Seulgi lari-larian keluar kampus. Dengan muka nggak nyante banget dia menerobos hujan yang turun deras seperti hari lalu. Padahal orang-orang di sekitarnya bergerak bagai slow motion.
Tak sampai lama, dia sudah tiba di halte yang tumben-tumbennya sore ini penuh sesak. Dia benar-benar terburu, ibunya akan berkunjung ke rumah. Tadi saat ibunya mendadak telepon, katanya sudah dalam perjalanan menuju rumah yang selama ditempati sendirian oleh Seulgi.
Seulgi nggak punya waktu lagi, karena kunci rumah ia bawa takutnya sang ibu akan menunggu kehujanan di luar. Dan untuk kesekian kali dalam hidupnya, dia kehujanan lagi.

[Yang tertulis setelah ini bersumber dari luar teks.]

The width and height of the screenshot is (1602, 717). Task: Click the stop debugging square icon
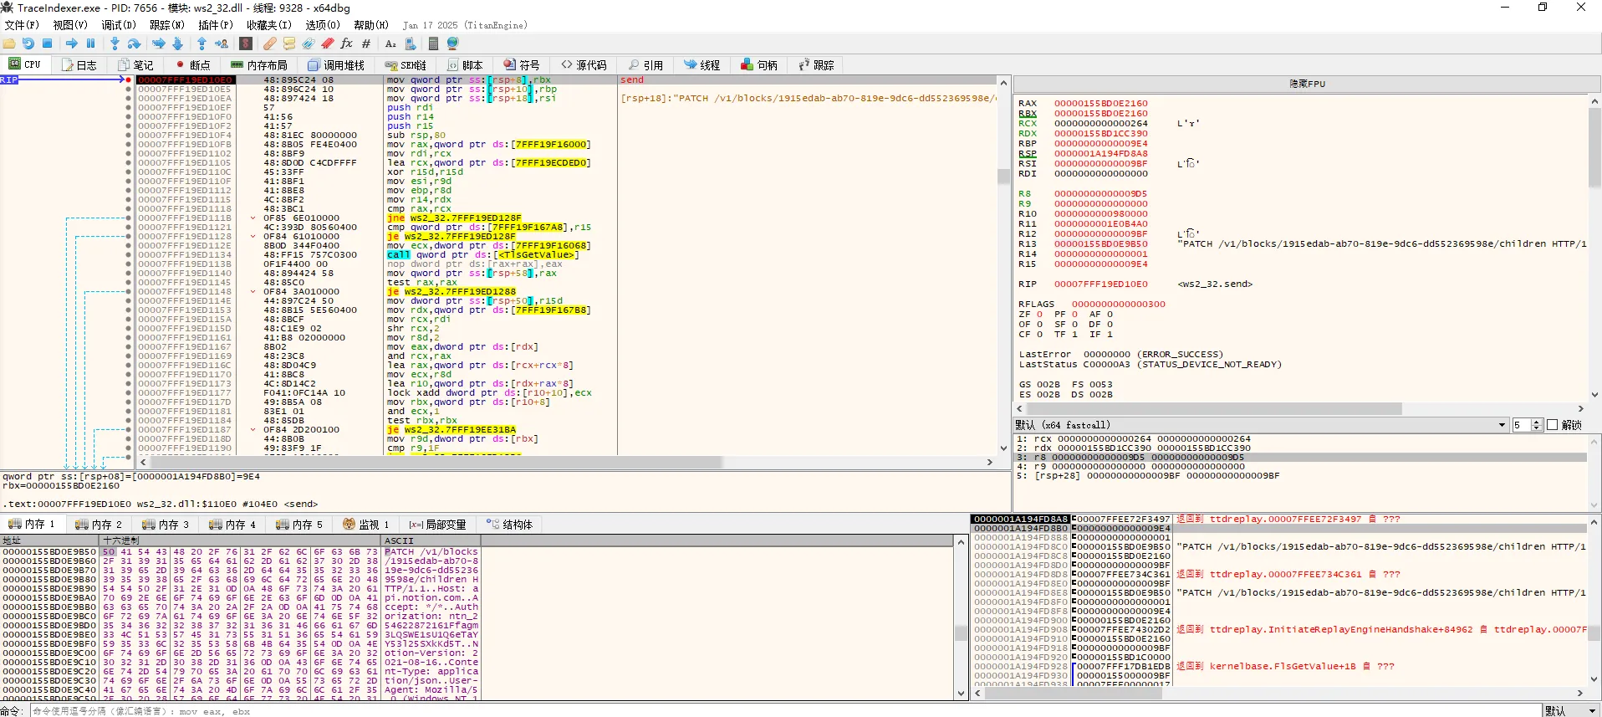point(48,44)
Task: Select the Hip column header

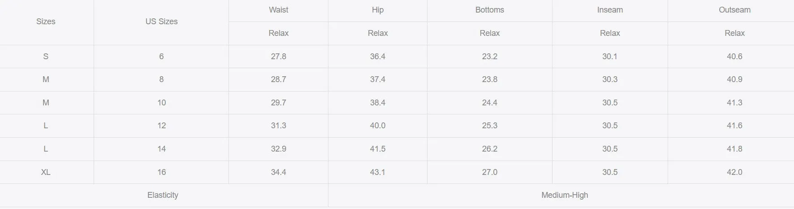Action: (378, 10)
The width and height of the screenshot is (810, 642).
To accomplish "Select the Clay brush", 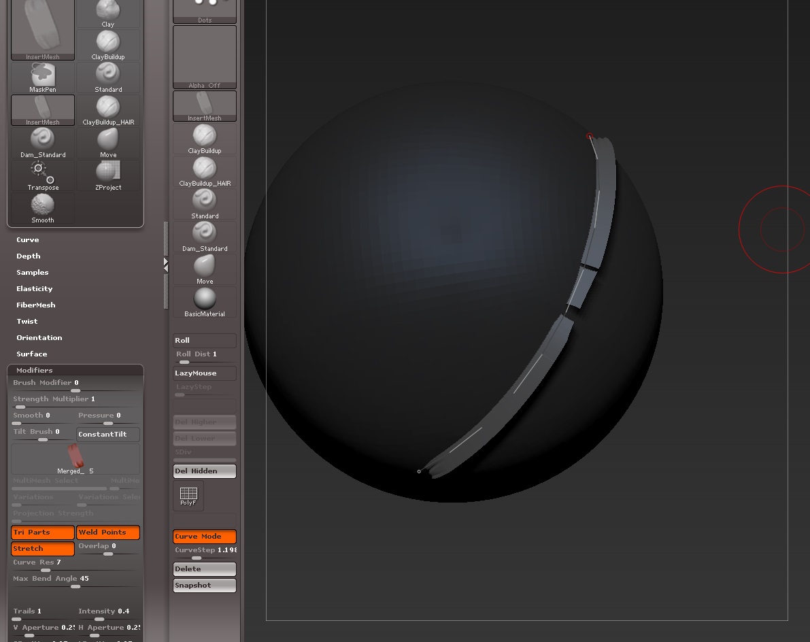I will (107, 10).
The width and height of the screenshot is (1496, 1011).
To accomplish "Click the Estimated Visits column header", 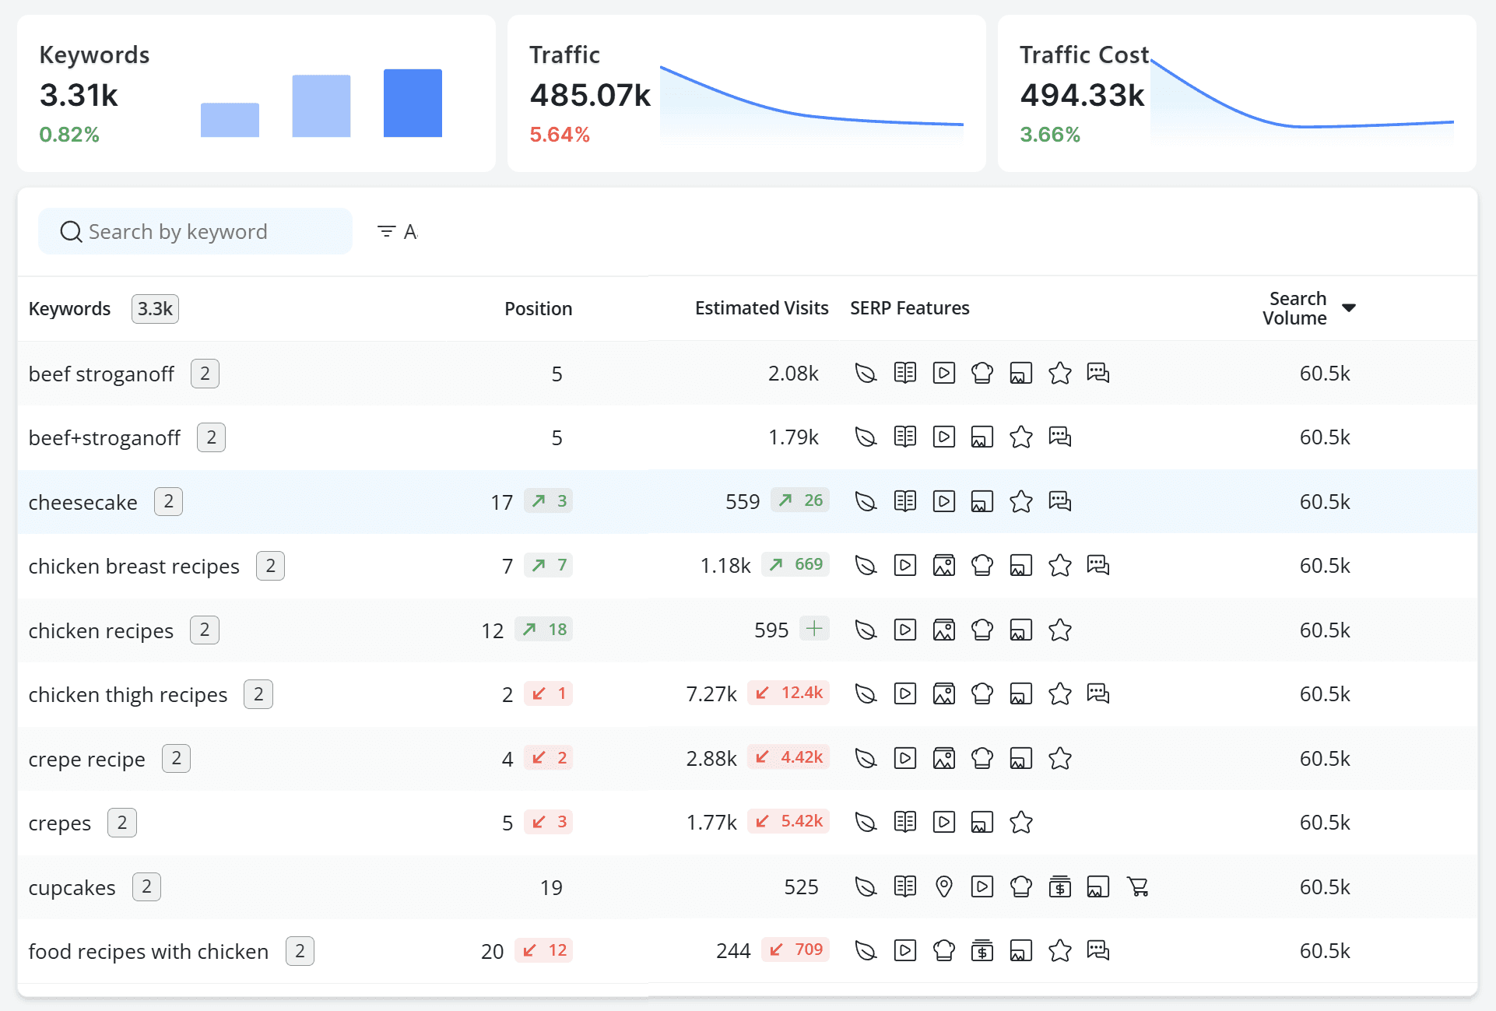I will (761, 308).
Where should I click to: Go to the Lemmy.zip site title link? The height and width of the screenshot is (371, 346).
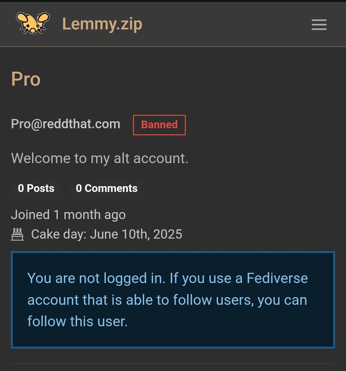102,24
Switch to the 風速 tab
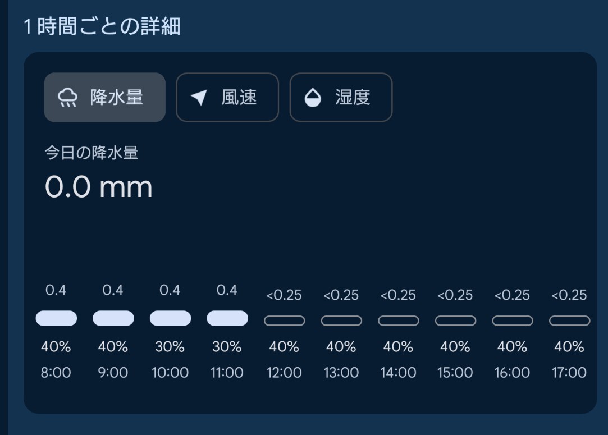608x435 pixels. 227,98
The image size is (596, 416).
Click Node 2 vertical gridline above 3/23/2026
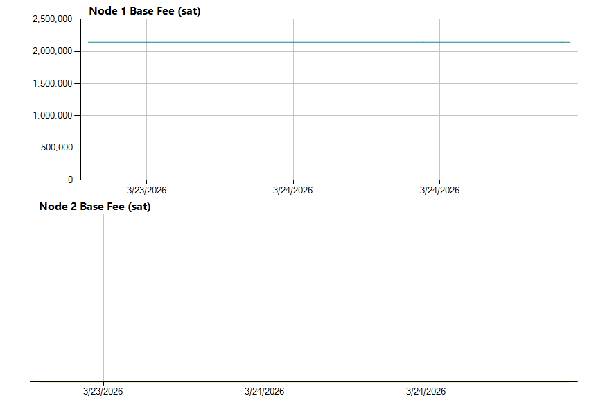(103, 298)

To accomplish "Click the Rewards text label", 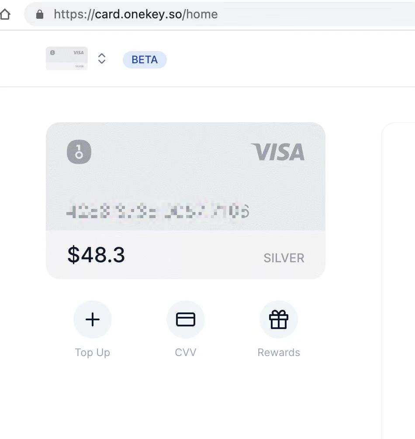I will [279, 353].
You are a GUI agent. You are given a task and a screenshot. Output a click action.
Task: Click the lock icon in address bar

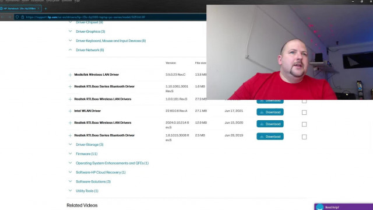[x=22, y=17]
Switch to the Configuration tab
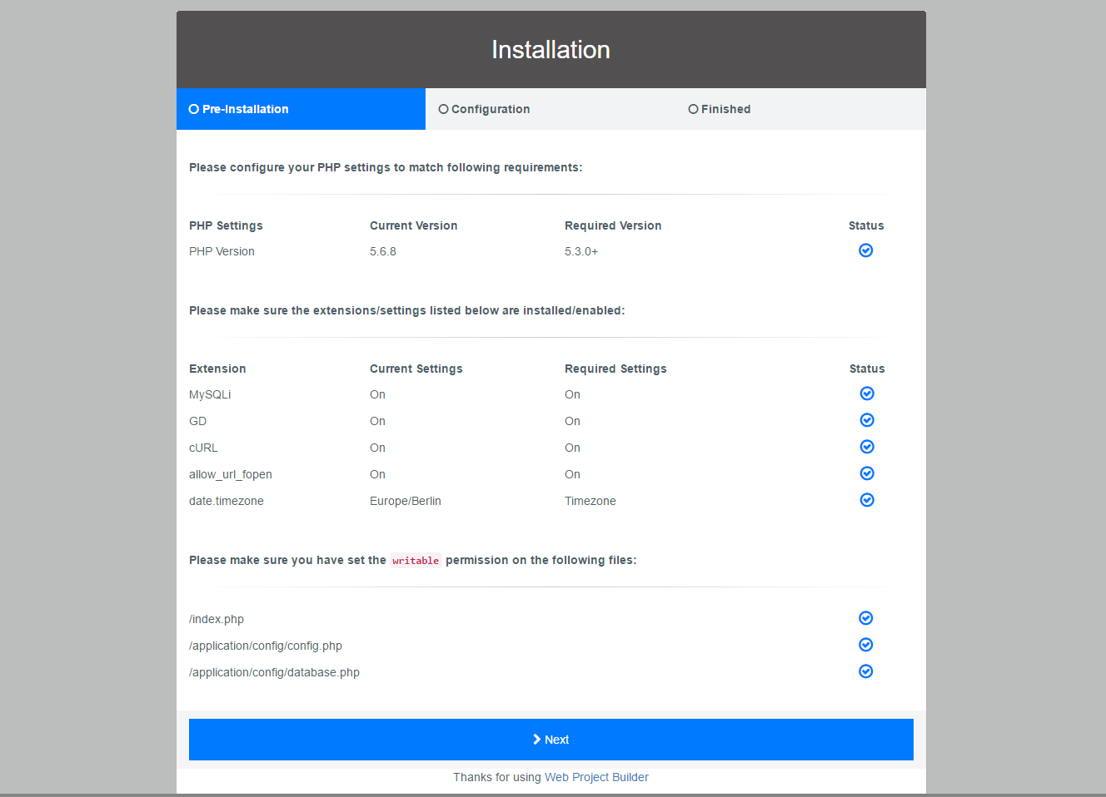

Belum lagi saat dia sampai di halte, tak ada ruang untuknya berteduh. Seulgi sekali lagi menyesal. Jika saja manusia tidak dititipkan sifat teledor mungkin sekarang dia nggak basah kuyup gini.
Seulgi lupa meninggalkan payung pemberian Aru di loker karena saking buru-burunya. Jika saja tadi menyempatkan mampir ke loker mungkin dia nggak masalah berdiri sendirian tanpa atap halte.
Parahnya lagi, bus yang di tunggu terasa lama sampainya. Seulgi jadi menghela, sampai kata hati melintas untuk menghubungi Aru agar mau mengantarkannya sampai rumah. Tapi baru sepersekian detik dia langsung menggelengkan kepala.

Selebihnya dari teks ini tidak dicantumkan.